Problem to work on: Repeat the data below exactly as it appears, from the line with "Click the 下一步 button in the install wizard" to the line with "click(x=434, y=436)", including both of those lines.

Dataset records:

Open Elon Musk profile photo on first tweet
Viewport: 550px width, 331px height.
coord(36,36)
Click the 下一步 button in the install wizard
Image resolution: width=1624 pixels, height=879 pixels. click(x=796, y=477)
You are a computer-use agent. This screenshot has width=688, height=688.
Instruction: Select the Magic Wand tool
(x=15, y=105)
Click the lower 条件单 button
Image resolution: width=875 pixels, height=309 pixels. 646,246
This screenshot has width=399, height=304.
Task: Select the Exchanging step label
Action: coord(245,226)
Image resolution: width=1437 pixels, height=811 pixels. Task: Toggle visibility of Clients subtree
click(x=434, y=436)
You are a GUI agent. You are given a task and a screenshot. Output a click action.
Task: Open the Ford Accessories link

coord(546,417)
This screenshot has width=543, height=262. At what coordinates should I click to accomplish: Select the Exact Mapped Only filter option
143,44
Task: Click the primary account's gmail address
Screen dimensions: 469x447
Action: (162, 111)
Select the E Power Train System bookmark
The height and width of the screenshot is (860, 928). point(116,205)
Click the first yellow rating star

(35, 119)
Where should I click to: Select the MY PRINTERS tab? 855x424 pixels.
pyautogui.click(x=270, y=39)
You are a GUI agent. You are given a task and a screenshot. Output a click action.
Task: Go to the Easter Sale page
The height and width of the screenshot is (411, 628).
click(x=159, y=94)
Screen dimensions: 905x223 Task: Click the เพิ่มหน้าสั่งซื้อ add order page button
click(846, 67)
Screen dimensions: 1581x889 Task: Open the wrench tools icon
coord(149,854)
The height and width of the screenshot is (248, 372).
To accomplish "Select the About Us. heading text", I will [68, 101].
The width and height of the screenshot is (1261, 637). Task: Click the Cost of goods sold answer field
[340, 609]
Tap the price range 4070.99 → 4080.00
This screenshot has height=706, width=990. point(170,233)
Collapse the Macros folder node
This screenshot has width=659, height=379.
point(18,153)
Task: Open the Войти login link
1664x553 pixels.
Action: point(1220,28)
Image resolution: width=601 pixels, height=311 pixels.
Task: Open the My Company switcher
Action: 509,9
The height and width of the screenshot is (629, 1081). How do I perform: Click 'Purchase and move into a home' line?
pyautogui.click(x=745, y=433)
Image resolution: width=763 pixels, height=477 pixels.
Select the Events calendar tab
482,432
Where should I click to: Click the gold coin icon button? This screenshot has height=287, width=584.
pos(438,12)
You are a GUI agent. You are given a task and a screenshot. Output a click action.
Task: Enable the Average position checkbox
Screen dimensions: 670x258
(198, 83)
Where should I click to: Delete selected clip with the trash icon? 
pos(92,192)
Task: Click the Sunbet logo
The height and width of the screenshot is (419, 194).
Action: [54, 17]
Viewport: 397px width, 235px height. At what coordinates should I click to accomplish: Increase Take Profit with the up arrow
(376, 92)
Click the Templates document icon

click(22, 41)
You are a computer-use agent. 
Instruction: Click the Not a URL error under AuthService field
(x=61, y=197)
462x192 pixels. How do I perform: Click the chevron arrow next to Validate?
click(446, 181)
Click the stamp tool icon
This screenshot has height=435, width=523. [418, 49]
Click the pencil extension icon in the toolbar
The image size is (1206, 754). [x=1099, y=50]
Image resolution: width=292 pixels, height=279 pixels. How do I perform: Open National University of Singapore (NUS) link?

Written reply:
Click the 下一步 button in the install wizard
Image resolution: width=1624 pixels, height=879 pixels. click(x=796, y=477)
You are a computer-use agent. This screenshot has width=688, height=688.
Instruction: Select the Magic Wand tool
(x=15, y=105)
Click the lower 条件单 button
Image resolution: width=875 pixels, height=309 pixels. 646,246
This screenshot has width=399, height=304.
Task: Select the Exchanging step label
Action: coord(245,226)
Image resolution: width=1437 pixels, height=811 pixels. Task: Toggle visibility of Clients subtree
click(x=434, y=436)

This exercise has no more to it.